Bernard Campan : Ah oui c’est leur électrochoc ! Ils vont devoir s’affronter et se parler.

Le regard de Xavier sur le couple de Adèle et Alban

Bernard Campan : Pour mon personnage, Adèle et Alban est un couple qui est ensemble sur un malentendu. Mais bien sûr c’est plus subtil que ça. Car quand même sur leur libertinage ils ont l’air bien en accord. Ils ont bien défini leurs règles et cadre, mais celui-ci a été transgressé, et là on se demande si le couple sera assez solide pour résister et durer. Le film pose aussi un regard acide sur la vie à deux, les compromis qu’on est prêt à faire ou non. Le film a un fond qui est l’amour, la sexualité dans le couple, mais qui n’est pas traité frontalement. Ca parle aussi de l’usure d’un couple. Qu’est-ce que véritablement s’aimer ?

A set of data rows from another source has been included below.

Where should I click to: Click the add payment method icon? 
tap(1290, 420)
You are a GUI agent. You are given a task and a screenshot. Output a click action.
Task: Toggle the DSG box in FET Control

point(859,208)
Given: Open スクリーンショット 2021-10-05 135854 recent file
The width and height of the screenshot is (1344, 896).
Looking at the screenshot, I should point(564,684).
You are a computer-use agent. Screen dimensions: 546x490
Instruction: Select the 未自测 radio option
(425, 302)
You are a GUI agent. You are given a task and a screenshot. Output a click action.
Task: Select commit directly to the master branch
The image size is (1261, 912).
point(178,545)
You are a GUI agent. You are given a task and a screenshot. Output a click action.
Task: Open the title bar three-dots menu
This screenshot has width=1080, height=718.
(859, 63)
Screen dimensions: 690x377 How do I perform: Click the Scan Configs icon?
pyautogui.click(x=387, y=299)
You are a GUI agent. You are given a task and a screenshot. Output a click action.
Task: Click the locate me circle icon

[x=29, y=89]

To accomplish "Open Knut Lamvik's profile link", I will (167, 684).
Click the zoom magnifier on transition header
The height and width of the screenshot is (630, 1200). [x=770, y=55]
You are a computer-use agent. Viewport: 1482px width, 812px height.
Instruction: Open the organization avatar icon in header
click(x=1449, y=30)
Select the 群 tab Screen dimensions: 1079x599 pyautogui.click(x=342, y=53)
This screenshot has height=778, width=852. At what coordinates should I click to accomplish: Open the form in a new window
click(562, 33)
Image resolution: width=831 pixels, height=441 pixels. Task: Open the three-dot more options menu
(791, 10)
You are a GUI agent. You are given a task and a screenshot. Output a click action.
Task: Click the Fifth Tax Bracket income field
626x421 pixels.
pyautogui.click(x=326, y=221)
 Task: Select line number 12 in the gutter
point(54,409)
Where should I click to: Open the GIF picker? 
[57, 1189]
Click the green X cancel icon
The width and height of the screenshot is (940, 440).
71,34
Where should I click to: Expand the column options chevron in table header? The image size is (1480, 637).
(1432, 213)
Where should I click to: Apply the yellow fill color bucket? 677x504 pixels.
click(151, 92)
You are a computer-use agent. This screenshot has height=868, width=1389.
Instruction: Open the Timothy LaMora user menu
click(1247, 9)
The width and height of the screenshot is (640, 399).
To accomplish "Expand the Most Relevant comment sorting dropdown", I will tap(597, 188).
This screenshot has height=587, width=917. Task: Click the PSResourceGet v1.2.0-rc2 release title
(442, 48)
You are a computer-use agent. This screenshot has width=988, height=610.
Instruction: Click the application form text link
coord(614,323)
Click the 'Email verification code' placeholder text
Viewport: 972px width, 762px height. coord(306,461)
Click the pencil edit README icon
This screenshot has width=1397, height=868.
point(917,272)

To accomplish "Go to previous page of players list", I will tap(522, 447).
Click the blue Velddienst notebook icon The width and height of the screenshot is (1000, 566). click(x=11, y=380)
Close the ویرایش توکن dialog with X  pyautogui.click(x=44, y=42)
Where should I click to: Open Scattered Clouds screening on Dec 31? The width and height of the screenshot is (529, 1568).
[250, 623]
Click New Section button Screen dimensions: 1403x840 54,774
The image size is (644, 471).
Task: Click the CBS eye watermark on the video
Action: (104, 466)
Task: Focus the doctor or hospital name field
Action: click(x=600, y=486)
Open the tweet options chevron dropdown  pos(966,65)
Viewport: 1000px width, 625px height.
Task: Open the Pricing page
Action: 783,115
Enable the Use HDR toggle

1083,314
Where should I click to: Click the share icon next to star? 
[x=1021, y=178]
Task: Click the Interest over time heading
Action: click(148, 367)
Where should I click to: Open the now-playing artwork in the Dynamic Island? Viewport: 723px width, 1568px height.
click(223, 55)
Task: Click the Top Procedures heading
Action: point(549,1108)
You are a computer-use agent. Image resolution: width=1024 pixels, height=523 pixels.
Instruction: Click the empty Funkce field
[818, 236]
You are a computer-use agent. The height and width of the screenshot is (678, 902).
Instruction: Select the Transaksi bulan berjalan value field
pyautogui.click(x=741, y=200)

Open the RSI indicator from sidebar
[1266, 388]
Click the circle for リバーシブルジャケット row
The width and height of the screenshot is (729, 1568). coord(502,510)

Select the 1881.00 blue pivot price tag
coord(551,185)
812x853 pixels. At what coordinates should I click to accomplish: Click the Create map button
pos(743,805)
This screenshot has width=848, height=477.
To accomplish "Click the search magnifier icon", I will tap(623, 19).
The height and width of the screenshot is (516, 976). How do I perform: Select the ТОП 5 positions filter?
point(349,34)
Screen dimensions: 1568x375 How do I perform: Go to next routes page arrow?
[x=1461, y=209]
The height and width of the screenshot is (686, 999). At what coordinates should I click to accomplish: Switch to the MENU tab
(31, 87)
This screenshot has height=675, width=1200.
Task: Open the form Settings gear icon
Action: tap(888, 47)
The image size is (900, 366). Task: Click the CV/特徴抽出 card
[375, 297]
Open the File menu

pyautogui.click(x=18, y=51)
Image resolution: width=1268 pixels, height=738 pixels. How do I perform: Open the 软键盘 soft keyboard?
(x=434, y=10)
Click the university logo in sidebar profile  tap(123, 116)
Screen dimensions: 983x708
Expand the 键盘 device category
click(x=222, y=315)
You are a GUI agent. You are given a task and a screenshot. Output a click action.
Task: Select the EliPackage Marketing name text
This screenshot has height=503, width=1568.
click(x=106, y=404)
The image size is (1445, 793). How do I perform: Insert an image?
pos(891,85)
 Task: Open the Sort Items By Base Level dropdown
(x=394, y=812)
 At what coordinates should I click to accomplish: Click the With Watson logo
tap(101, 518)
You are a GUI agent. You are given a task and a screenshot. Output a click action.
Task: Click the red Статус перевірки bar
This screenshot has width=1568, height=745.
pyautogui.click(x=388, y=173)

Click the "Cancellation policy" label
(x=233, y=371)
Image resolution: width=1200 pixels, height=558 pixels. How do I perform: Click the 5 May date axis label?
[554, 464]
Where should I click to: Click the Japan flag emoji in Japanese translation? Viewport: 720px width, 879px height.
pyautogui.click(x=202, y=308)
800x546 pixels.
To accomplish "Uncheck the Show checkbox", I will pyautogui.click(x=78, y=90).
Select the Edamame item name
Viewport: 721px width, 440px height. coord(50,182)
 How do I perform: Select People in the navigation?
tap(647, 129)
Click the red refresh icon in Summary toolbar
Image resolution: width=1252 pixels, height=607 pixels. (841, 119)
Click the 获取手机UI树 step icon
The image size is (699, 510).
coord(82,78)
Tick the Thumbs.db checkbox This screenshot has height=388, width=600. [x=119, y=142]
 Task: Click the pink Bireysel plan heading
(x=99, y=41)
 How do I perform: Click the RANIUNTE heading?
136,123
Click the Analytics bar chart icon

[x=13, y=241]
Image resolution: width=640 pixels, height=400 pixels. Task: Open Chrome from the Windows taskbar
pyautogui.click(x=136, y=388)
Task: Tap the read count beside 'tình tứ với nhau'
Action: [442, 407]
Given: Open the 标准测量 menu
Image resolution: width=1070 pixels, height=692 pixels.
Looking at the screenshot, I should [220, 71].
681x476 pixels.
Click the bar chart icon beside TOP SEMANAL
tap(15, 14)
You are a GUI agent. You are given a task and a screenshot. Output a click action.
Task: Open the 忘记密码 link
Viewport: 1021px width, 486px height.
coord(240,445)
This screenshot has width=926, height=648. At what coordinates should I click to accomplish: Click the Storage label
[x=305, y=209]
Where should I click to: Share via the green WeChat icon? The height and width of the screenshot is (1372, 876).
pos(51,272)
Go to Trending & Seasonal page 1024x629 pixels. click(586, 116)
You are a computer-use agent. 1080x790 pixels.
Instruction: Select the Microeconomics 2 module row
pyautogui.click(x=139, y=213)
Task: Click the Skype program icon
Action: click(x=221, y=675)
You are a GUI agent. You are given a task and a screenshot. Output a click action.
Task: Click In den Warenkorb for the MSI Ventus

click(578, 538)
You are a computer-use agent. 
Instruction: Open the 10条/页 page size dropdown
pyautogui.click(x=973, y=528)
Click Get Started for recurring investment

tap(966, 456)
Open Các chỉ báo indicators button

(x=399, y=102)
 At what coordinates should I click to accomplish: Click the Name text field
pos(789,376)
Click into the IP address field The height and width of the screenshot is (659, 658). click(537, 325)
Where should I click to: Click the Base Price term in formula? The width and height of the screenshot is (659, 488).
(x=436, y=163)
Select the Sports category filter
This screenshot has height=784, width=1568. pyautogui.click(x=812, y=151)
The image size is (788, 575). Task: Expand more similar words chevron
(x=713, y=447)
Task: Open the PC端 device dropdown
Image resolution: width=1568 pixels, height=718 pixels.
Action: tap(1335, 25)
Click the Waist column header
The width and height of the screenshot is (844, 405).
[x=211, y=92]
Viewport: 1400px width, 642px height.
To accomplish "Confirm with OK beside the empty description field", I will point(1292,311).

Un quatuor motivé et motivant

Julia Faure : J’ai adoré que ce soit une comédie assez adulte sur la sexualité mais qui ne tombe pas, comme le dit Bernard, dans « le côté graveleux qui reste fin, élégant et intelligent ». Qui n’enchaîne pas les vannes pour les vannes. Ca c’est un truc qui peut vraiment me déprimer dans les comédies en règle générale. Après j’étais hyper heureuse de rencontrer Bernard, Isabelle et Pablo. Le casting m’a emballée. En fait mon personnage d’Adèle me plaît dans ce contexte du groupe. J’ai été heureuse de faire partie d’un quatuaor. Le personnage en soi me fait rire, mais il existe parce que Pablo joue le mâle alpha dans toute sa splendeur, donc il me permet à moi de développer un peu plus d’autorité. Mon personnage se teinte de ce que proposent mes partenaires. Le plus gros de mon travail c’était vraiment la mémorisation. Le reste ça se crée sur le moment et c’était super jubilatoire et joyeux.

La complicité des couples

Bernard Campan : Avec Isabelle Carré on se connaît bien, car on a tourné ensemble. Donc nous avions moins de choses à faire, à créer, pour trouver notre complicité. Il fallait juste ajouter le côté usé du couple de 25 ans de vie conjugale.

Wilfried Méance : Nous, nous voulions avoir un couple de cinéma. C’est à dire un couple déjà identifié par les spectateurs, car ils les ont déjà vu ensemble dans des films et donc peuvent plus facilement s’identifier à eux.

Julia Faure : Nous, avec Pablo Pauly, nous ne nous connaissions pas, alors on a fait connaissance en amont du tournage en travaillant sur la mémorisation du texte. On se téléphonait, on allait chez l’un ou l’autre et on faisait tous les personnages. On passait des heures au téléphone... Nous avions beaucoup de complicité à rattraper par rapport au couple incarné par Isabelle et Bernard. Car dans le film ils ont 25 ans de vie commune et nous 2.

Wilfried Méance : Pour le couple interprété par Julia et Pablo, en opposition au couple Isabelle et Bernard, nous voulions des acteurs qui ne se connaissent pas , un couple nouveau, torride, pour apporter le côté jeune et frais d’un couple.

Un tournage court mais efficace

Wilfried Méance : On avait un planning serré par rapport aux disponibilités des comédiens et aussi un petit budget. Donc on a été obligé d’optimiser la préparation pour être efficace en 21 jours. D’ailleurs on leur tire notre chapeau aux quatre comédiens et à toute l’équipe, car tout le monde a été super. Chaque jour nous tournions une séquence entière de douze minutes. Ce qui est normalement un format qu’on retrouve en télé plutôt qu’au cinéma.

On a aussi tourné dans la continuité, dans l’ordre chronologique, ce qui est rare au cinéma. Ceci a permis aux comédiens un confort dans leur interprétation. Il laissait leur personnage le soir pour le reprendre le lendemain matin là où on l’avait laissé. Il nous fallait juste caler le bon niveau d’humeur, le bon ton de la veille. Tourner dans l’ordre chronologique, nous a aussi amené un confort dans le script, car nous avons eu des intuitions notamment pour la fin.

Une fin ouverte

Wilfried Méance : En fonction des retours que l’on a du public, chacun comprend cette fin à sa sauce. Tout dépend de ce qu’on est en train de traverser dans sa vie de couple. En tout cas nous, nous voulions une fin ouverte, un joli moment pour ces deux vieux amants.